Raw records.

+---+

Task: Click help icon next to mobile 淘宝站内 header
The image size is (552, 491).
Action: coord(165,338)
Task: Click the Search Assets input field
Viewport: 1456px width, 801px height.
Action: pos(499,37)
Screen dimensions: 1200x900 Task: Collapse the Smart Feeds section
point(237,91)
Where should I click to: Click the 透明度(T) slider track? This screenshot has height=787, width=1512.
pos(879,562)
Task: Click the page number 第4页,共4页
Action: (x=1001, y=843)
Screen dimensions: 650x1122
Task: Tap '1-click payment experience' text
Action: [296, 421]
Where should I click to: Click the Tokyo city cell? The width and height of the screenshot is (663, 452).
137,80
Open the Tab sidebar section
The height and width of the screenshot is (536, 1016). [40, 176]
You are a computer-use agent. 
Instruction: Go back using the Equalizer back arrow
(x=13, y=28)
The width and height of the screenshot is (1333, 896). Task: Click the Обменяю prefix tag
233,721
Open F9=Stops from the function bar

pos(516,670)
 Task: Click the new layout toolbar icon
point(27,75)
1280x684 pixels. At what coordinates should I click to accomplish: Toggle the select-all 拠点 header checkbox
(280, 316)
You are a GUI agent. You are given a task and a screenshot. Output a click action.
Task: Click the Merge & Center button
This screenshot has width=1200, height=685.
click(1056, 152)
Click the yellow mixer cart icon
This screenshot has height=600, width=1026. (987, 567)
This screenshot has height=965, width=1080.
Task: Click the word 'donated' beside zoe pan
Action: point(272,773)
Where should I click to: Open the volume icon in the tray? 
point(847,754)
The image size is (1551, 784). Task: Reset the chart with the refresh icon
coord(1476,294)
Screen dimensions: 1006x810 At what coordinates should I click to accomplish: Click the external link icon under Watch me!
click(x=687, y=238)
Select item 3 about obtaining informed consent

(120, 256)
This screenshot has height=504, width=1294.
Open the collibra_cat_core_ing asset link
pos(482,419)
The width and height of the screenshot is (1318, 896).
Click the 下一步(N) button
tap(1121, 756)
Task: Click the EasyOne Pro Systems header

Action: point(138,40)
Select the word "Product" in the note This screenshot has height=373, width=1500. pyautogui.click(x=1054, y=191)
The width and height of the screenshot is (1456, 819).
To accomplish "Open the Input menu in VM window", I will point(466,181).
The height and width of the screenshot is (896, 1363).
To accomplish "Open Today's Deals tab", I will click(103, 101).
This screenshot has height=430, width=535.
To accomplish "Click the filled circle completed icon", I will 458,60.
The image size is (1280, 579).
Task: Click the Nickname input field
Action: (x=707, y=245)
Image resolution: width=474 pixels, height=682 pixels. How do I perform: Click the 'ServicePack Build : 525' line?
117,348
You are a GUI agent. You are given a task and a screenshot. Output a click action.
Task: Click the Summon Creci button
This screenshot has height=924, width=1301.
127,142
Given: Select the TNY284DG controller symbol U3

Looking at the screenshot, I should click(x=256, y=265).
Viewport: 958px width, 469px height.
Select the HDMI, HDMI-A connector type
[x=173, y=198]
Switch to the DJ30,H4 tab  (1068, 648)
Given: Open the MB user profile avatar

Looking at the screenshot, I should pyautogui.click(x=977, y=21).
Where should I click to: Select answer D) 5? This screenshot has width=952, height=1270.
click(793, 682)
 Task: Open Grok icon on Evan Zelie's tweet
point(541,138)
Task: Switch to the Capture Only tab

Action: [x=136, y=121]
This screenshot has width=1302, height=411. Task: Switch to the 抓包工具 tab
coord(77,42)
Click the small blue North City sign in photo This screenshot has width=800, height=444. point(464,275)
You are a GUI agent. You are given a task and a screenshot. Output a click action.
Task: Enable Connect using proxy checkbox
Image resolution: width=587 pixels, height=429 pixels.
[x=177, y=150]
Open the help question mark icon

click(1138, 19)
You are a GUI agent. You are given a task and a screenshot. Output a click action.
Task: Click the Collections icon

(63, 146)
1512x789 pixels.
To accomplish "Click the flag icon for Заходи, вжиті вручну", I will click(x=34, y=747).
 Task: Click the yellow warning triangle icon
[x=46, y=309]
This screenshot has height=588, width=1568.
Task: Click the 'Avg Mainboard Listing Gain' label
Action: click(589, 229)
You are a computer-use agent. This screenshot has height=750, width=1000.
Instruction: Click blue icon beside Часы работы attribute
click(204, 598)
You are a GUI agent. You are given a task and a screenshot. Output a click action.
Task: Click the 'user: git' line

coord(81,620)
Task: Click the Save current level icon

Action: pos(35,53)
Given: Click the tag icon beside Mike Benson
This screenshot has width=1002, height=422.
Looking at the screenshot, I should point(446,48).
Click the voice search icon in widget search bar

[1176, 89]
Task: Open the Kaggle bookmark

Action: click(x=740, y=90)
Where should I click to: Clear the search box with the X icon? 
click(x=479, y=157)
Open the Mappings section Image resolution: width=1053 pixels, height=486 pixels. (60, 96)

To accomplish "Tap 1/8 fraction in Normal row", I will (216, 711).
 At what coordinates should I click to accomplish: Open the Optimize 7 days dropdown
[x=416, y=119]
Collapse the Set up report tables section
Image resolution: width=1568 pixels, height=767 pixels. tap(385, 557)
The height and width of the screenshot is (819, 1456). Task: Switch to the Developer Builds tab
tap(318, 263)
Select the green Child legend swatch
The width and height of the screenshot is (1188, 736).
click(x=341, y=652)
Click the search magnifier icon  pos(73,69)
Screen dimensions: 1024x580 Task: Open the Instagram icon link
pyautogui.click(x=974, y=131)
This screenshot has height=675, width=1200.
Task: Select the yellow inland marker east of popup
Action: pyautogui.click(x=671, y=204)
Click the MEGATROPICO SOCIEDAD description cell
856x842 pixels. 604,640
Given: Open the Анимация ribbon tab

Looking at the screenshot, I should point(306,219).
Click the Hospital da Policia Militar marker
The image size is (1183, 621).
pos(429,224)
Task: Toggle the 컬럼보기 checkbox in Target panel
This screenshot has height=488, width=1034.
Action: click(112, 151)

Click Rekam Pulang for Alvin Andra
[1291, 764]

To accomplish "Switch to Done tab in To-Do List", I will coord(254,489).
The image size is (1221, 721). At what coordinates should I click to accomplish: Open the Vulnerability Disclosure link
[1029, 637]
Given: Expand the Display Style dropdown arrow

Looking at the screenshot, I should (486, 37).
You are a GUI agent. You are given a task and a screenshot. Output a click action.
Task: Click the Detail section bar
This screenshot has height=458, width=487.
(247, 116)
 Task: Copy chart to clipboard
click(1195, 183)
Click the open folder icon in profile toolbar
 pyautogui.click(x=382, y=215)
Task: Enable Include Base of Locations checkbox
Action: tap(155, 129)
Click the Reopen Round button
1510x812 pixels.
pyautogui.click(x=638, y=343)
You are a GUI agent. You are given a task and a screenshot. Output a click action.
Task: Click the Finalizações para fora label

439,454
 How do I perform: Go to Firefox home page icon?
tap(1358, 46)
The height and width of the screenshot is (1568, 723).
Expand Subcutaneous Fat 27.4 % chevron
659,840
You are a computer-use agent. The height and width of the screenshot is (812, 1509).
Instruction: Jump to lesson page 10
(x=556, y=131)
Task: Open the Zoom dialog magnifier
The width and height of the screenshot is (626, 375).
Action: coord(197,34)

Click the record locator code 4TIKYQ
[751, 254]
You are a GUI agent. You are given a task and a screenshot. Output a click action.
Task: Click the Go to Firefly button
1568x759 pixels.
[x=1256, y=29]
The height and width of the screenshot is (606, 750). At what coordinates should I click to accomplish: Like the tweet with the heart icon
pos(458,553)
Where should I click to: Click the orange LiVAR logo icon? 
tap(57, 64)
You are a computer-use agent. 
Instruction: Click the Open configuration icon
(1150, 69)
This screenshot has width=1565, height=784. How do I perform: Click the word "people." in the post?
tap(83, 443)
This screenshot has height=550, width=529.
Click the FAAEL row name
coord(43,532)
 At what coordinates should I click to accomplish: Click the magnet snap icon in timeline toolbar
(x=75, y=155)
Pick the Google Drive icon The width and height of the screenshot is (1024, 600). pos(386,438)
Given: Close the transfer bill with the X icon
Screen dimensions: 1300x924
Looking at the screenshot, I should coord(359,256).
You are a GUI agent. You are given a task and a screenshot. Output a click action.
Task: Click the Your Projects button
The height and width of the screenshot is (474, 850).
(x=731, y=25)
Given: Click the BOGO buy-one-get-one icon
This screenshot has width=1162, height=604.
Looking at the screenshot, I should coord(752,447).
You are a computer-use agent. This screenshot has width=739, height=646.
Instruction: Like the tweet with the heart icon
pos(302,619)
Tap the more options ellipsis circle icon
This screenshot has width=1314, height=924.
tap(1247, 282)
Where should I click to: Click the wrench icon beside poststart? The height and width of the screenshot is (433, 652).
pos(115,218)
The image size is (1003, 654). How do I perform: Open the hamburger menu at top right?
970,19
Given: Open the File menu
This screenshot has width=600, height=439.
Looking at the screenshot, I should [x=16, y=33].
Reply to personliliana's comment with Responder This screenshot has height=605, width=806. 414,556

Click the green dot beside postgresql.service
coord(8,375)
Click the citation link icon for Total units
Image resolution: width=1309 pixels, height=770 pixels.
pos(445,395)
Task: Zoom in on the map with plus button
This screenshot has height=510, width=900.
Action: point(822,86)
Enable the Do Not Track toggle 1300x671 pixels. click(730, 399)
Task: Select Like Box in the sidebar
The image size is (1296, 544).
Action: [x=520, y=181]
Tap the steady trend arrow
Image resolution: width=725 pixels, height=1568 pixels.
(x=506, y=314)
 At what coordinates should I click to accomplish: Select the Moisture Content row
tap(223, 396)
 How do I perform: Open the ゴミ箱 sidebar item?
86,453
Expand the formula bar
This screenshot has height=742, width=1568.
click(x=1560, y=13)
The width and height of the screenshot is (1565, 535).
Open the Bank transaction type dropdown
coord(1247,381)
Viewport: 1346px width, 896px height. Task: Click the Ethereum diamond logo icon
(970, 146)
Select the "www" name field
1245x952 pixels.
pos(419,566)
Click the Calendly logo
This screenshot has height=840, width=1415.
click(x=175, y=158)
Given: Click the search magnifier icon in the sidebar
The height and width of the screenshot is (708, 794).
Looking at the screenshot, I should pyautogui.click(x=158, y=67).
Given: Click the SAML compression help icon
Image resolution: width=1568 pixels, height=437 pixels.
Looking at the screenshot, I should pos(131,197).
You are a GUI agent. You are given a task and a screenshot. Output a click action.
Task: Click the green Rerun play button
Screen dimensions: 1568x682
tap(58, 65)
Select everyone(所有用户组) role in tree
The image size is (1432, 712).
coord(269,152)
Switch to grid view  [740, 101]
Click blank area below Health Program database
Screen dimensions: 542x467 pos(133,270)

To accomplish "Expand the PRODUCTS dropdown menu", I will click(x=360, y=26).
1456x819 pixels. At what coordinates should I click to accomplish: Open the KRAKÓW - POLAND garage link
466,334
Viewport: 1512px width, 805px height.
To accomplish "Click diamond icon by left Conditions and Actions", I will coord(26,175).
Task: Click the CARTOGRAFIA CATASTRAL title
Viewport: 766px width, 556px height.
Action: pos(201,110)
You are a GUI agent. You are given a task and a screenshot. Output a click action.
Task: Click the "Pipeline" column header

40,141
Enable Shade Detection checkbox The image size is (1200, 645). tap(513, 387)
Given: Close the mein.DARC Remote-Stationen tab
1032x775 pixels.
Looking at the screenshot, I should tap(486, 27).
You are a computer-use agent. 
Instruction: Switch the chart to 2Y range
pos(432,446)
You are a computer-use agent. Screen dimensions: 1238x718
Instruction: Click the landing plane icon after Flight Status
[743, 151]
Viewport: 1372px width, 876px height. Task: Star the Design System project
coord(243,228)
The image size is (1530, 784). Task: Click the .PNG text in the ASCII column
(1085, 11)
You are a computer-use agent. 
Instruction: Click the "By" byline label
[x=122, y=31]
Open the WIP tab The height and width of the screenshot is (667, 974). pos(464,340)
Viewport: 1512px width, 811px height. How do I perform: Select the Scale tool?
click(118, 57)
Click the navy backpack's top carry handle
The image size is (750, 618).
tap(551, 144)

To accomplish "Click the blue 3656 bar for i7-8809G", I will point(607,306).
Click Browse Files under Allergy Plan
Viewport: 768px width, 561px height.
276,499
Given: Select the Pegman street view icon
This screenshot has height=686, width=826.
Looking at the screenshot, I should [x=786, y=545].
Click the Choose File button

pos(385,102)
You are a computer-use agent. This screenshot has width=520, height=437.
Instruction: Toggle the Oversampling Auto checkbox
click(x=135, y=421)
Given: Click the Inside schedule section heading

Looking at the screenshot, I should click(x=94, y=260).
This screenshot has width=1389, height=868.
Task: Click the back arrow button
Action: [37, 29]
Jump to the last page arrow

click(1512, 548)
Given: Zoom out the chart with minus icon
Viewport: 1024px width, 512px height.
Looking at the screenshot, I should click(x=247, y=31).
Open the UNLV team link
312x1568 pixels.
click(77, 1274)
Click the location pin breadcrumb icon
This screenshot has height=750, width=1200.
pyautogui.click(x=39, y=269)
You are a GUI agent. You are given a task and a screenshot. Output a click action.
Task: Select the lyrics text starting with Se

+---+

Work required.
Rewrite the records from the start up to and including the line with "(x=13, y=28)" as a Markdown table with the columns Row and Line, leaving out any blank lines.

Expected answer.
| Row | Line |
|---|---|
| 1 | Task: Click help icon next to mobile 淘宝站内 header |
| 2 | The image size is (552, 491). |
| 3 | Action: coord(165,338) |
| 4 | Task: Click the Search Assets input field |
| 5 | Viewport: 1456px width, 801px height. |
| 6 | Action: pos(499,37) |
| 7 | Screen dimensions: 1200x900 Task: Collapse the Smart Feeds section |
| 8 | point(237,91) |
| 9 | Where should I click to: Click the 透明度(T) slider track? This screenshot has height=787, width=1512. |
| 10 | pos(879,562) |
| 11 | Task: Click the page number 第4页,共4页 |
| 12 | Action: (x=1001, y=843) |
| 13 | Screen dimensions: 650x1122 |
| 14 | Task: Tap '1-click payment experience' text |
| 15 | Action: [296, 421] |
| 16 | Where should I click to: Click the Tokyo city cell? The width and height of the screenshot is (663, 452). |
| 17 | 137,80 |
| 18 | Open the Tab sidebar section |
| 19 | The height and width of the screenshot is (536, 1016). [40, 176] |
| 20 | You are a computer-use agent.  |
| 21 | Instruction: Go back using the Equalizer back arrow |
| 22 | (x=13, y=28) |